* **Texto de leitura**

^^^^

Daniel Dias.
Hoje eu quero dizer a ele: Obrigado por nos fazer felizes.
Acompanho a história deste, que é um dos grandes atletas que o Brasil tem.
Mas Daniel acaba de se despedir dos Jogos Paralímpicos, em Tóquio.
O Brasil perde o seu maior atleta da natação.
Mas ganha, certamente, um líder que fará diferença no esporte, algo que para nós brasileiros, será muito importante.
Na realidade, já faz.
Desde 2014, foi fundado o Instituto Daniel Dias, em Bragança Paulista, que tem em seu propósito, se tornar referência na formação de atletas da natação paralímpica.
Daniel, é daquelas pessoas adoráveis.
Fala mansa, sempre bem-humorado. De bem com a vida.
A conexão é simples, desde o primeiro momento.
Quando o encontrei, ele já tinha feito história, com as medalhas que já havia conquistado.
Me lembro, como se fosse hoje. Marcamos um almoço em Campinas, no Royal Palm Plazza; eu estava lá, em minha atividade de eventos, e fui conversar com ele a respeito de uma palestra sua, para uma das equipes da organização em que eu trabalhava.
Relacionar-se com atletas paralímpicos é um desafio sensacional. Tudo que acontece ou vai acontecer, para você, é algo fantástico; para eles é a coisa mais natural da face da terra.
Um parêntese.
Certa vez, fui apresentar um projeto, para a realização do Prêmio Paralímpico.
Era uma concorrência, e tínhamos que mostrar presencialmente o que havíamos planejado. Entramos na sala, preparamos tudo, checamos tudo. Tudo perfeito.
Aí entrou a comissão do Comitê Paralímpico, para avaliar o projeto.
Quando chegaram, nos apresentaram os 5 integrantes, e uma das pessoas que iria avaliar, era cega.
Logo pensei: como eu faço uma apresentação super visual para uma pessoa que não consegue ver?
Para ele estava tudo certo.
Para mim, bem isso é outra história.

^^^^

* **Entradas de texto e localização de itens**

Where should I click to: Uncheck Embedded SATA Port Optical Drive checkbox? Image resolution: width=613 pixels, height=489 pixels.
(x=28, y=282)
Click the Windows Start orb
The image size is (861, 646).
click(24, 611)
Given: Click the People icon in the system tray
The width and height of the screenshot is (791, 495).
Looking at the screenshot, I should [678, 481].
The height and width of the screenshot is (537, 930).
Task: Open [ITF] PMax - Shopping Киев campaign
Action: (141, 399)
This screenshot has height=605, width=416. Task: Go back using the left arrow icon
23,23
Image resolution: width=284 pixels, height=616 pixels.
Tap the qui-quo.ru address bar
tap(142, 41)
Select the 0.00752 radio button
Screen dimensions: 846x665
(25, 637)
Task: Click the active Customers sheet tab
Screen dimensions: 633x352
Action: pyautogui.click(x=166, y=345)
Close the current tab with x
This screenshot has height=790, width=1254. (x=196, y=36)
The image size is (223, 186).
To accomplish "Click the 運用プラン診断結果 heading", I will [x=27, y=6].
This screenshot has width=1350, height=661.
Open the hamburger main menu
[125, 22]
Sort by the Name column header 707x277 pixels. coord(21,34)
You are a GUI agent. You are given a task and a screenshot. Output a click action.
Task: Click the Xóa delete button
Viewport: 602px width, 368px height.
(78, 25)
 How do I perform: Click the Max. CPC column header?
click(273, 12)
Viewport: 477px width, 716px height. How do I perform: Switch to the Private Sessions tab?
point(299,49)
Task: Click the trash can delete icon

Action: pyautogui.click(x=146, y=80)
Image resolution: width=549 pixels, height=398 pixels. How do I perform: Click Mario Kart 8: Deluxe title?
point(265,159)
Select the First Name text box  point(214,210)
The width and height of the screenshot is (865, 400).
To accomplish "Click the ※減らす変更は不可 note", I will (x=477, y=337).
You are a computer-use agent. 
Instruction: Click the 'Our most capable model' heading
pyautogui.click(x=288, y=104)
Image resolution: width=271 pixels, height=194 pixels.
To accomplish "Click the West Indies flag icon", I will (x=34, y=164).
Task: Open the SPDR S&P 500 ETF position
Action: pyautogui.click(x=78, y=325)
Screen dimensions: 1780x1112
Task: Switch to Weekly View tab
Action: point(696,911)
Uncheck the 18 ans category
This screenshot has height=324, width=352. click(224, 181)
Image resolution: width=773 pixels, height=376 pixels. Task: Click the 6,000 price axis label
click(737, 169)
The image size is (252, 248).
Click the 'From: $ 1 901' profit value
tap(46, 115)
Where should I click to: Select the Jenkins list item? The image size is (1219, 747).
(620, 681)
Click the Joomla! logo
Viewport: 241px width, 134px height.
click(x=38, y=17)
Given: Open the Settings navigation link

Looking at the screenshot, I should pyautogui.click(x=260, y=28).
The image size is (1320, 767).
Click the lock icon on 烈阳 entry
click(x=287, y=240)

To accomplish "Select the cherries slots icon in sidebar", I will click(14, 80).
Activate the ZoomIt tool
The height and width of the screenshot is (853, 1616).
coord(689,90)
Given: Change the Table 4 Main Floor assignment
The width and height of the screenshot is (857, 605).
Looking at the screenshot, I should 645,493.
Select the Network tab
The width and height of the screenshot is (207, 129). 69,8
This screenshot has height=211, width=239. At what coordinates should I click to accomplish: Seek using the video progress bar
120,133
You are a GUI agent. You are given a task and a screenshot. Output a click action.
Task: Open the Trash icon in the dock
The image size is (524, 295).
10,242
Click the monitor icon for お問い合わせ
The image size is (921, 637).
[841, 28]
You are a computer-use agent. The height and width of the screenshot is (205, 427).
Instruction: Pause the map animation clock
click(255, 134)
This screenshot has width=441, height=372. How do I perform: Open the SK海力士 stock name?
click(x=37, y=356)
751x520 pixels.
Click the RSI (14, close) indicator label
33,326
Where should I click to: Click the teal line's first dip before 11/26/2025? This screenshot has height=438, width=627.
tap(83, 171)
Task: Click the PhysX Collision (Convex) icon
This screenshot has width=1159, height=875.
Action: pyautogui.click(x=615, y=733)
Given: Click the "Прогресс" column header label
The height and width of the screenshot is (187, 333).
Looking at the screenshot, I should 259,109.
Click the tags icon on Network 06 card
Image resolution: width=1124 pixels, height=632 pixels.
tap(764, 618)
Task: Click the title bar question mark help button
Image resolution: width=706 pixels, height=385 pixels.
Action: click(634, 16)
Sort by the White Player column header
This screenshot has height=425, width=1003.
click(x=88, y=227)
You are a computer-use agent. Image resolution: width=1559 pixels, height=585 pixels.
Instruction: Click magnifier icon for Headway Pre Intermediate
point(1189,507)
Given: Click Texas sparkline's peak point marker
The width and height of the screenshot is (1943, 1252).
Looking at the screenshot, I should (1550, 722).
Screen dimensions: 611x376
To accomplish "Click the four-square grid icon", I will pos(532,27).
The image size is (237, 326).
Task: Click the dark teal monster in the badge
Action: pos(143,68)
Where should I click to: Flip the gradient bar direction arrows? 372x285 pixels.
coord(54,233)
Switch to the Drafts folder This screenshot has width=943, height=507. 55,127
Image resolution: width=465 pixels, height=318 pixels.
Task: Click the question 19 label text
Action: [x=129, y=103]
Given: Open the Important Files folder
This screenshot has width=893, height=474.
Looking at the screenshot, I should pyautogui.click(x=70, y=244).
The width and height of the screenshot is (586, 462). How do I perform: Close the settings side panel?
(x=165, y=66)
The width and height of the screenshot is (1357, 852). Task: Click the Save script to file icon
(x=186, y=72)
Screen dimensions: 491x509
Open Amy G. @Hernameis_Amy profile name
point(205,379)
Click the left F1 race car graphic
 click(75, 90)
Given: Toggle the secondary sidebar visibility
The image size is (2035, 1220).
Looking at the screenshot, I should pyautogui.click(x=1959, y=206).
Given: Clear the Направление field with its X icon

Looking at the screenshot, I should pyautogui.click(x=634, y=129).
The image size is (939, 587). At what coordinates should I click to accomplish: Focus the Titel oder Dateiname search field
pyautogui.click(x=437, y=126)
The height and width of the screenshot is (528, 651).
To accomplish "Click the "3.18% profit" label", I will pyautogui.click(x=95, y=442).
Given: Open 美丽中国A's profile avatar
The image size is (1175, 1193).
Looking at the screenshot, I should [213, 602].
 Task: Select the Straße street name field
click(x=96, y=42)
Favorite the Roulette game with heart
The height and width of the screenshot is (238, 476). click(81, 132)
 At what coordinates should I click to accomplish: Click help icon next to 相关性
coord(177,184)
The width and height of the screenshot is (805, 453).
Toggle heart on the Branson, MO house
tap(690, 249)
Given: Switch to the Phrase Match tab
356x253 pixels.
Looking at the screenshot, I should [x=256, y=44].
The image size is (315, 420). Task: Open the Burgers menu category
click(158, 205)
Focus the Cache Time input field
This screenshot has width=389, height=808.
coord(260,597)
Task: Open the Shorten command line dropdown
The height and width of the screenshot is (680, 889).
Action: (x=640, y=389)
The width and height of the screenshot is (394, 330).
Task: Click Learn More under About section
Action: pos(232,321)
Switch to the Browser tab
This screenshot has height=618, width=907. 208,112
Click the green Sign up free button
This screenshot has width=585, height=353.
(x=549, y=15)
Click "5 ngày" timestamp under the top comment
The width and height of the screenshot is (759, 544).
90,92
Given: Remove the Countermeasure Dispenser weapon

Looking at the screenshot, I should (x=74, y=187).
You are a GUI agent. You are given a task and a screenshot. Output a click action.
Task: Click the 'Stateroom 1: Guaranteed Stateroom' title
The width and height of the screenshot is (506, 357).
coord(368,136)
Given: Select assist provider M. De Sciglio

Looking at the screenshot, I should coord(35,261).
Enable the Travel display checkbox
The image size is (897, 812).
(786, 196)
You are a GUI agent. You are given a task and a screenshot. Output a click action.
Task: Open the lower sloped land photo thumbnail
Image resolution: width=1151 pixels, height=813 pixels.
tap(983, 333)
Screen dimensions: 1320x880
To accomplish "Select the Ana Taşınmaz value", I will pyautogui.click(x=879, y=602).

^^^^

* **Instruções**
- a) Liste todas as cidades mencionadas no texto sobre Daniel Dias.
- b) Transcreva o trecho do texto sobre Daniel Dias que começa em "Aí entrou a" e termina em "é outra história.".

* **Respostas aos problemas**
- a) Tóquio, Bragança Paulista, Campinas

- b)
Aí entrou a comissão do Comitê Paralímpico, para avaliar o projeto.
Quando chegaram, nos apresentaram os 5 integrantes, e uma das pessoas que iria avaliar, era cega.
Logo pensei: como eu faço uma apresentação super visual para uma pessoa que não consegue ver?
Para ele estava tudo certo.
Para mim, bem isso é outra história.